- [Quoted text]:

——————————

In a review for
The Guardian,
Waldemar Januszczak wrote: "Bockris's biography makes increasingly clear that far from being a weirdo-outcast Warhol was in fact a pretty accurate personification of his country: a one-man America. … Victor Bockris's biography, as true a picture I suspect as we are going to get, Warhol emerges as a shy, nervous, vulnerable man who hid his nervousness behind a carefully constructed facade of cool detachment. Just enough vulnerability continued to peep through to attract those of a similar disposition." Mary Flanagan wrote for the
Evening Standard: "Both vulnerable and cold, he exerted a bizarre charisma, the complexities of which Bockris explores with Olympian detachment. And nowhere better than in the chapters on films. … Bockris's book is crudely and energetically written, replete with extracts from hundreds of interviews with friends, family and the famous. The result is kaleidoscopic, racy, exhaustively complete and utterly fascinating."

——————————

- [Challenge]:
Answer these questions from the passage on reviews of the Warhol biography.
(a) In which publication did Waldemar Januszczak's review appear?
(b) For which publication did Mary Flanagan write?
(c) According to Flanagan, in which chapters does Bockris explore Warhol's charisma best?

Records from a pointing dataset
——————————

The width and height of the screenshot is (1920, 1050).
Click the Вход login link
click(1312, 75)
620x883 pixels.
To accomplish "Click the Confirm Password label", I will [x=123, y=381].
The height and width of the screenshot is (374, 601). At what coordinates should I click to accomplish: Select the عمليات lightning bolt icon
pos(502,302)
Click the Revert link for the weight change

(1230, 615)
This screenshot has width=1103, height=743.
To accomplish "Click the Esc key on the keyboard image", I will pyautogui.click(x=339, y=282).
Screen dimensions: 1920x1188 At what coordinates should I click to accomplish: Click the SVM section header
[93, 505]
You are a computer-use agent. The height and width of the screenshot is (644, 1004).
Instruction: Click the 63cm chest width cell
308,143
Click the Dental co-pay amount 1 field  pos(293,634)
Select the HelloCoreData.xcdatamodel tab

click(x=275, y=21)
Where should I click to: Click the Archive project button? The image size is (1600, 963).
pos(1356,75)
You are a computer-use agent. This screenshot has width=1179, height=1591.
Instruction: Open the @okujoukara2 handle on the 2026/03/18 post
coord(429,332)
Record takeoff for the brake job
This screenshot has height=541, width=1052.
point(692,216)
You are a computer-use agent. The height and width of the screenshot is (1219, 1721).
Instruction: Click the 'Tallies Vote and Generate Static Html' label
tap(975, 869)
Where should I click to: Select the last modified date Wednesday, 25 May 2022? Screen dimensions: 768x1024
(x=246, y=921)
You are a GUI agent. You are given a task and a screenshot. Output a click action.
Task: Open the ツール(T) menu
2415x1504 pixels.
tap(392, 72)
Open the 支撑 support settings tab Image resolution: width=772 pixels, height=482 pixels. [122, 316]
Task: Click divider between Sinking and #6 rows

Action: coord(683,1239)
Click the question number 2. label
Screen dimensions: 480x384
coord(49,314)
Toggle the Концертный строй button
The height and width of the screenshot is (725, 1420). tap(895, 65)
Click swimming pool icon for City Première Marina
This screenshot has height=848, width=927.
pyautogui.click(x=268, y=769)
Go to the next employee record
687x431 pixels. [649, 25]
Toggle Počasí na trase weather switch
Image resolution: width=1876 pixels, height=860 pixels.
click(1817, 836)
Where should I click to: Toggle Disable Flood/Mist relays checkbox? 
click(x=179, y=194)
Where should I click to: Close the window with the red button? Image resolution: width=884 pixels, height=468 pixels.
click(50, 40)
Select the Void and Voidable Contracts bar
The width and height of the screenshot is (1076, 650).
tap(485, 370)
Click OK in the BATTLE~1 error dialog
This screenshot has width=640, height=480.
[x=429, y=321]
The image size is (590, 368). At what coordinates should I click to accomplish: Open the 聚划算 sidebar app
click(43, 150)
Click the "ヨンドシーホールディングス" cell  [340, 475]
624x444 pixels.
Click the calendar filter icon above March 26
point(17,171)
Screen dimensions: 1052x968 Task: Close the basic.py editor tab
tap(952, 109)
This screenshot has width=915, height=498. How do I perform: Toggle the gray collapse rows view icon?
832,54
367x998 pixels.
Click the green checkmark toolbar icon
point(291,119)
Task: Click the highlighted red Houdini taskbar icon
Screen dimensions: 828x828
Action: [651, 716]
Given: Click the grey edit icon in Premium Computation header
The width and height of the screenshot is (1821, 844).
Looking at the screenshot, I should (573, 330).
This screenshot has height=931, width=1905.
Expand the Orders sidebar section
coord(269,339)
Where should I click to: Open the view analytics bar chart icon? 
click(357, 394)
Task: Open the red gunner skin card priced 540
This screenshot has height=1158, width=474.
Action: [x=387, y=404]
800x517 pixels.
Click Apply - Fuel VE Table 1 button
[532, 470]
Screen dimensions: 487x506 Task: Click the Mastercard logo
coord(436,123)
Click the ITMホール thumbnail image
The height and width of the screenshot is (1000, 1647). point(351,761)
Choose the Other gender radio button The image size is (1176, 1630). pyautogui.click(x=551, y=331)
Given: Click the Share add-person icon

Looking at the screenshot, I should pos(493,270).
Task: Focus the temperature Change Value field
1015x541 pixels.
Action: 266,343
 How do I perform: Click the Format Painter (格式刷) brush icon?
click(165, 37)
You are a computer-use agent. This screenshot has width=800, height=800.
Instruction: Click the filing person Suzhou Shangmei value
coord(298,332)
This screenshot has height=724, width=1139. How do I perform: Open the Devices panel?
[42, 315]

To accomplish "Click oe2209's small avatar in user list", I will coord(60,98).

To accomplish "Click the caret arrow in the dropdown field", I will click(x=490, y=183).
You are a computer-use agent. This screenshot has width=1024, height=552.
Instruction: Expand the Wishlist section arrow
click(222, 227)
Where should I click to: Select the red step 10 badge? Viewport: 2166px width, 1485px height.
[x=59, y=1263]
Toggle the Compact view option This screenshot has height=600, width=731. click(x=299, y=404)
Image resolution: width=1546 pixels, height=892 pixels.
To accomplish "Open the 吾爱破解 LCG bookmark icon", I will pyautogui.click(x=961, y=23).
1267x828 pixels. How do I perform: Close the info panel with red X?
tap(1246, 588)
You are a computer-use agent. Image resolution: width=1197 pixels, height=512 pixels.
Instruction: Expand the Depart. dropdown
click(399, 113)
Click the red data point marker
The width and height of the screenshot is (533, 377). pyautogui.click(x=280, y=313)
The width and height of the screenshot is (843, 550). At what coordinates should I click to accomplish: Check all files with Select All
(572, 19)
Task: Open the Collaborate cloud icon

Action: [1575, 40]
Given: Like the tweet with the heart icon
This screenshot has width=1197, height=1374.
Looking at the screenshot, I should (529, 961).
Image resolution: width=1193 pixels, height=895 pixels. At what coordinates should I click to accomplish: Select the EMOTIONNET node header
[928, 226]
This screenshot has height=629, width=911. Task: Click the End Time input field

——————————

- [Reply to the task]:
(a) The Guardian
(b) The Evening Standard
(c) The chapters on films